Fairouz and Fall Posted by jesa on Oct 22, 2012 in Arabic Language, art, Culture
Fairouz (فَيروز), one of the most famous and respected Arab artists, is a Lebanese singer (مُغَنِّيَة) born on November 21, 1935. Born Nouhad Haddad, she acquired her stage name Fairouz which means ‘turquoise’ after she was introduced to Halim el-Roumi (حَليم الرّومي), head of the Lebanese Radio Station in the 1950s. Her fame later acquired her many titles such as “Ambassador to the Stars” (سَفيرة الى النُّجوم). Having the gift of a remarkable voice, Fairouz first started singing at a very young age in school. She was discovered later by Mohammad Fleyfel (مُحَمد فلَيْفِل) , a musician at the Lebanese Conservatory (المَعهَد العالي للموسيقى), at one of these school shows and was later introduced to el-Roumi and put on national radio (الراديو الوطني). It was her singing at the Lebanese Radio Station that caught the attention of the Rahbani Brothers (الأَخَوين الرَّحباني) ,Assi and Mansour, two musicians also working at the station at the time. Assi started composing songs for her, and what is known as one of the most significant artistic collaborations(تَعاوُن) emerged along with a courtship and a marriage. On January 23, 1955, Fairouz and Assi got married, and long journey of success had begun. With the Rahbani Brothers, Fairouz sang for love(الحُبّ) , she sang for her country(الوَطَن) , she sang for peace(السّلام) , she sang for Palestine and she sang for the world. What she refused to sing for were individuals, as in political figures per se, for in what is evidently one of her strongest political statements, Fairouz refused in 1969 to sing for then Algerian President Boumedienne and was punished by being banned on national radio for six months. In later years, and as Assi’s health started deteriorating, Fairouz turned to their son, Ziad, for artistic collaborations. During the 1990s and more so in the last ten years Fairouz produced several albums with Ziad. Her choice to conform to Ziad’s genre of Oriental Jazz and move away from the more classical Lebanese music people were used to hear her sing has brought her some criticism but also much appreciation.
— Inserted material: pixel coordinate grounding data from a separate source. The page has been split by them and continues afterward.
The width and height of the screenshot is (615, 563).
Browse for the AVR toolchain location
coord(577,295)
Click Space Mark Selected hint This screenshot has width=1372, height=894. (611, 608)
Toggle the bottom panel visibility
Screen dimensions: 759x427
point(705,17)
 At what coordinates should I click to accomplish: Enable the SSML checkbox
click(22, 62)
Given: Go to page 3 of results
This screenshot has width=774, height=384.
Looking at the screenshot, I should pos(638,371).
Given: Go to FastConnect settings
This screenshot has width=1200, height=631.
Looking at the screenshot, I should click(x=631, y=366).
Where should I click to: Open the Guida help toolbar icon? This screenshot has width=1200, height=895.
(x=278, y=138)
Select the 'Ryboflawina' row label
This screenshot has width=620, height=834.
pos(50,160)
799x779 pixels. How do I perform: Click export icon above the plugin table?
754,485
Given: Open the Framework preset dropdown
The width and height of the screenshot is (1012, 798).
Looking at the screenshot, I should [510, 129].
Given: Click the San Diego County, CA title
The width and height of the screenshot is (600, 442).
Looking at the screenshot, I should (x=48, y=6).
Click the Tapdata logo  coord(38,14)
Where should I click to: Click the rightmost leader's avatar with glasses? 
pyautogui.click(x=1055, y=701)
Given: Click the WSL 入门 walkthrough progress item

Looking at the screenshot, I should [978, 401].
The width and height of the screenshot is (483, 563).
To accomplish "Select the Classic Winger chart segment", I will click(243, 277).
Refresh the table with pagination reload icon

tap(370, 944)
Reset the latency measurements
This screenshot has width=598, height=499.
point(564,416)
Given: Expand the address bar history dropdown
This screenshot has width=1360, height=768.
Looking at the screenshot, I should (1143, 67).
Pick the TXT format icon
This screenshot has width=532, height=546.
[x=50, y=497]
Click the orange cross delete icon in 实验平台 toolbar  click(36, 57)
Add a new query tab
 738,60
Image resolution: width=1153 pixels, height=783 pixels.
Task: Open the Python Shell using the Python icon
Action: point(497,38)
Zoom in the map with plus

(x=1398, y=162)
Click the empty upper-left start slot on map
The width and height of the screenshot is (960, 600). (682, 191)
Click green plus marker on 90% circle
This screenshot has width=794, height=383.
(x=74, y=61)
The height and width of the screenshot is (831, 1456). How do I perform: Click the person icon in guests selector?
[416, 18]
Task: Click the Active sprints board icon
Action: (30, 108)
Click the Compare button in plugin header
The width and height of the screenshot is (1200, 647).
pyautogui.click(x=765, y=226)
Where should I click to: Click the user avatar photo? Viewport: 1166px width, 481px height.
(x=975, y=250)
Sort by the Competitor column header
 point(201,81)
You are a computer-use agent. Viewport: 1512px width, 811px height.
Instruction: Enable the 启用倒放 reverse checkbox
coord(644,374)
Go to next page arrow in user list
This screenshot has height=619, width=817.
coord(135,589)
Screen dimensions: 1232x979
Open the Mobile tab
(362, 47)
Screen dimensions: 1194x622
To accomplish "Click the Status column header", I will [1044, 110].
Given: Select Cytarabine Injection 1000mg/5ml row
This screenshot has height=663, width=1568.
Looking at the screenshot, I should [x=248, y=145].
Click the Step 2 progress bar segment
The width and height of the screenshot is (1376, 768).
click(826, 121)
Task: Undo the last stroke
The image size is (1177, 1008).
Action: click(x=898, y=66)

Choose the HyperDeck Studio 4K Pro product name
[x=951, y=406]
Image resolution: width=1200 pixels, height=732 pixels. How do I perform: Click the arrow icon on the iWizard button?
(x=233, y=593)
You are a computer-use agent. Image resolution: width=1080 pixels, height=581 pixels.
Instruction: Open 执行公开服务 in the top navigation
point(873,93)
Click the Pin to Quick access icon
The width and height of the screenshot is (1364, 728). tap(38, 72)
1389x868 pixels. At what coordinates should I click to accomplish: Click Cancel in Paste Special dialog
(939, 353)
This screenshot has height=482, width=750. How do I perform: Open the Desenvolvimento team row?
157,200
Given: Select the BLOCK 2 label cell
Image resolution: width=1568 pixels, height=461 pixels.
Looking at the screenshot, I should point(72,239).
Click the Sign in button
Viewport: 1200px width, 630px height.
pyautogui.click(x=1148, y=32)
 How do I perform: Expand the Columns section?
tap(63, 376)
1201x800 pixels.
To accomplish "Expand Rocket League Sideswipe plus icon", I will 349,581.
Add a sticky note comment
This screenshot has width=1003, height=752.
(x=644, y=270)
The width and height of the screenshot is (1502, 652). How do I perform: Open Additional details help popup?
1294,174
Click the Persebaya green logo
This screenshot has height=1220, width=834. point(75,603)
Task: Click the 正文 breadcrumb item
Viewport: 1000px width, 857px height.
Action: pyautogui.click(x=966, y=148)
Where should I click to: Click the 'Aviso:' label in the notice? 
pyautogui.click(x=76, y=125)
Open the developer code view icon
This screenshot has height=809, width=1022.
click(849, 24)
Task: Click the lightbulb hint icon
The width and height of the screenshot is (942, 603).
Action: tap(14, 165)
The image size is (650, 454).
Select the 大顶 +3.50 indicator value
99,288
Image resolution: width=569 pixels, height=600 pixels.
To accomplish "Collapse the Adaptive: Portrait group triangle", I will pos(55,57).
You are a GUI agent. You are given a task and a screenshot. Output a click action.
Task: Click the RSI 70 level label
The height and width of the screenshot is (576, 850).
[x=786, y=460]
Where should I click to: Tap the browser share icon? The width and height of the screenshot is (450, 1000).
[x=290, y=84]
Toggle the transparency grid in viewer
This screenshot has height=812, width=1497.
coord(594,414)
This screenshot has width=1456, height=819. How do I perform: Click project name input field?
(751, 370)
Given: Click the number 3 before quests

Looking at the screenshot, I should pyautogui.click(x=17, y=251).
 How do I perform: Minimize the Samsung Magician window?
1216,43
In a fresh take on the jazz classic ‘Autumn Leaves’, Fairouz sings for fall through Ziad’s acoustic interpretation of this classic. ‘Bi ZakkirBilKharif’ (بيذَكِّر بالخَريف) encapsulates a very Lebanese reminiscent kind of fall that is very nostalgic and romantic (رومانسِيّ)at the same time. She sings for a lost love whose face reminds her of fall and asks him if he still admires fall like she does. And so in this song, nostalgia (الحَنين), the best known characteristic of Fairouz’s singing, is brought out through one of the year’s most romantic seasons. As I look around me today and see all those fall leaves (أوراق الخَريف) and smell the wind changing, I can’t but think of Fairouz and all her lost loves.